### Task prompt
The answer should contain all of the data, retyped without any alteration.

### Data
--- --- ---

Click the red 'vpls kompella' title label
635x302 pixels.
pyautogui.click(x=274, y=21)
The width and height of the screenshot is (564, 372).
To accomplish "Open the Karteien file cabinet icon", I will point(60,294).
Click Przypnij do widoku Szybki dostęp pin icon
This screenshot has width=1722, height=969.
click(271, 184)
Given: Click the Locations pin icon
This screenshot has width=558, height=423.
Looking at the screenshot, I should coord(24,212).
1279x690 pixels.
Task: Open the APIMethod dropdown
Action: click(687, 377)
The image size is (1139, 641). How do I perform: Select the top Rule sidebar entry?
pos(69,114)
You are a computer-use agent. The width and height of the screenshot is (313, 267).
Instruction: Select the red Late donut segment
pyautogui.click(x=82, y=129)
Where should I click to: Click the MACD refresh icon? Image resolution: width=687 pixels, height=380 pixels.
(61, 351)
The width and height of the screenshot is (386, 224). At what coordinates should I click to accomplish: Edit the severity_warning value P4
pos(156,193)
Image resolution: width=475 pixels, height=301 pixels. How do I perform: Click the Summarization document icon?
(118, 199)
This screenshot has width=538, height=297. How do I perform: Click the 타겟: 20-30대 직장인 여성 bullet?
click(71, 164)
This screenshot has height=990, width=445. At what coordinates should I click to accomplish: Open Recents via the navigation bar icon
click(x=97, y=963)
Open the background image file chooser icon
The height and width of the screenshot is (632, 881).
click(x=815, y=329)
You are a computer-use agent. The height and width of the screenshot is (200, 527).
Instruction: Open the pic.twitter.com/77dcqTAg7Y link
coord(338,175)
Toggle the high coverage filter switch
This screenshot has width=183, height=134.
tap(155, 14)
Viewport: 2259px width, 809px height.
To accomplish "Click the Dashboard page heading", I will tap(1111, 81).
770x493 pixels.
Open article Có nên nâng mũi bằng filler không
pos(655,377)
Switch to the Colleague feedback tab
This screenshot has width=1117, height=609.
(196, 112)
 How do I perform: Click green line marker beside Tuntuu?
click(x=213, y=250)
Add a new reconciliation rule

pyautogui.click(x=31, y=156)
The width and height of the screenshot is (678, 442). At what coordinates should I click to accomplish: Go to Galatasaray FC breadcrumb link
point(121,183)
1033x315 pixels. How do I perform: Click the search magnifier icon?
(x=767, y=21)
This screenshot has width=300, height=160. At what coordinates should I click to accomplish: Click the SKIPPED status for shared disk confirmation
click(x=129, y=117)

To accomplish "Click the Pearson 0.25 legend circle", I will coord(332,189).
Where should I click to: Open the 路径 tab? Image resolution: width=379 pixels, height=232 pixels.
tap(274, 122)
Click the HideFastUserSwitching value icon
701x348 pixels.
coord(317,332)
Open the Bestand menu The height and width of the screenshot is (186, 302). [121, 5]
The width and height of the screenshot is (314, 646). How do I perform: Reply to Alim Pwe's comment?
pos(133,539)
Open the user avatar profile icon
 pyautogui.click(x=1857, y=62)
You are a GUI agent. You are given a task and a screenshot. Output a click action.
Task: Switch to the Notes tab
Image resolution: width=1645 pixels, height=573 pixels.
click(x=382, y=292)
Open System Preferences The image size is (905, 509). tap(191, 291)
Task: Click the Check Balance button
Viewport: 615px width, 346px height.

--- --- ---

### Exercise output
Click the red 'vpls kompella' title label
635x302 pixels.
pyautogui.click(x=274, y=21)
The width and height of the screenshot is (564, 372).
To accomplish "Open the Karteien file cabinet icon", I will point(60,294).
Click Przypnij do widoku Szybki dostęp pin icon
This screenshot has width=1722, height=969.
click(271, 184)
Given: Click the Locations pin icon
This screenshot has width=558, height=423.
Looking at the screenshot, I should coord(24,212).
1279x690 pixels.
Task: Open the APIMethod dropdown
Action: click(687, 377)
The image size is (1139, 641). How do I perform: Select the top Rule sidebar entry?
pos(69,114)
You are a computer-use agent. The width and height of the screenshot is (313, 267).
Instruction: Select the red Late donut segment
pyautogui.click(x=82, y=129)
Where should I click to: Click the MACD refresh icon? Image resolution: width=687 pixels, height=380 pixels.
(61, 351)
The width and height of the screenshot is (386, 224). At what coordinates should I click to accomplish: Edit the severity_warning value P4
pos(156,193)
Image resolution: width=475 pixels, height=301 pixels. How do I perform: Click the Summarization document icon?
(118, 199)
This screenshot has width=538, height=297. How do I perform: Click the 타겟: 20-30대 직장인 여성 bullet?
click(71, 164)
This screenshot has height=990, width=445. At what coordinates should I click to accomplish: Open Recents via the navigation bar icon
click(x=97, y=963)
Open the background image file chooser icon
The height and width of the screenshot is (632, 881).
click(x=815, y=329)
You are a computer-use agent. The height and width of the screenshot is (200, 527).
Instruction: Open the pic.twitter.com/77dcqTAg7Y link
coord(338,175)
Toggle the high coverage filter switch
This screenshot has width=183, height=134.
tap(155, 14)
Viewport: 2259px width, 809px height.
To accomplish "Click the Dashboard page heading", I will tap(1111, 81).
770x493 pixels.
Open article Có nên nâng mũi bằng filler không
pos(655,377)
Switch to the Colleague feedback tab
This screenshot has width=1117, height=609.
(196, 112)
 How do I perform: Click green line marker beside Tuntuu?
click(x=213, y=250)
Add a new reconciliation rule

pyautogui.click(x=31, y=156)
The width and height of the screenshot is (678, 442). At what coordinates should I click to accomplish: Go to Galatasaray FC breadcrumb link
point(121,183)
1033x315 pixels. How do I perform: Click the search magnifier icon?
(x=767, y=21)
This screenshot has width=300, height=160. At what coordinates should I click to accomplish: Click the SKIPPED status for shared disk confirmation
click(x=129, y=117)

To accomplish "Click the Pearson 0.25 legend circle", I will coord(332,189).
Where should I click to: Open the 路径 tab? Image resolution: width=379 pixels, height=232 pixels.
tap(274, 122)
Click the HideFastUserSwitching value icon
701x348 pixels.
coord(317,332)
Open the Bestand menu The height and width of the screenshot is (186, 302). [121, 5]
The width and height of the screenshot is (314, 646). How do I perform: Reply to Alim Pwe's comment?
pos(133,539)
Open the user avatar profile icon
 pyautogui.click(x=1857, y=62)
You are a GUI agent. You are given a task and a screenshot. Output a click action.
Task: Switch to the Notes tab
Image resolution: width=1645 pixels, height=573 pixels.
click(x=382, y=292)
Open System Preferences The image size is (905, 509). tap(191, 291)
Task: Click the Check Balance button
Viewport: 615px width, 346px height.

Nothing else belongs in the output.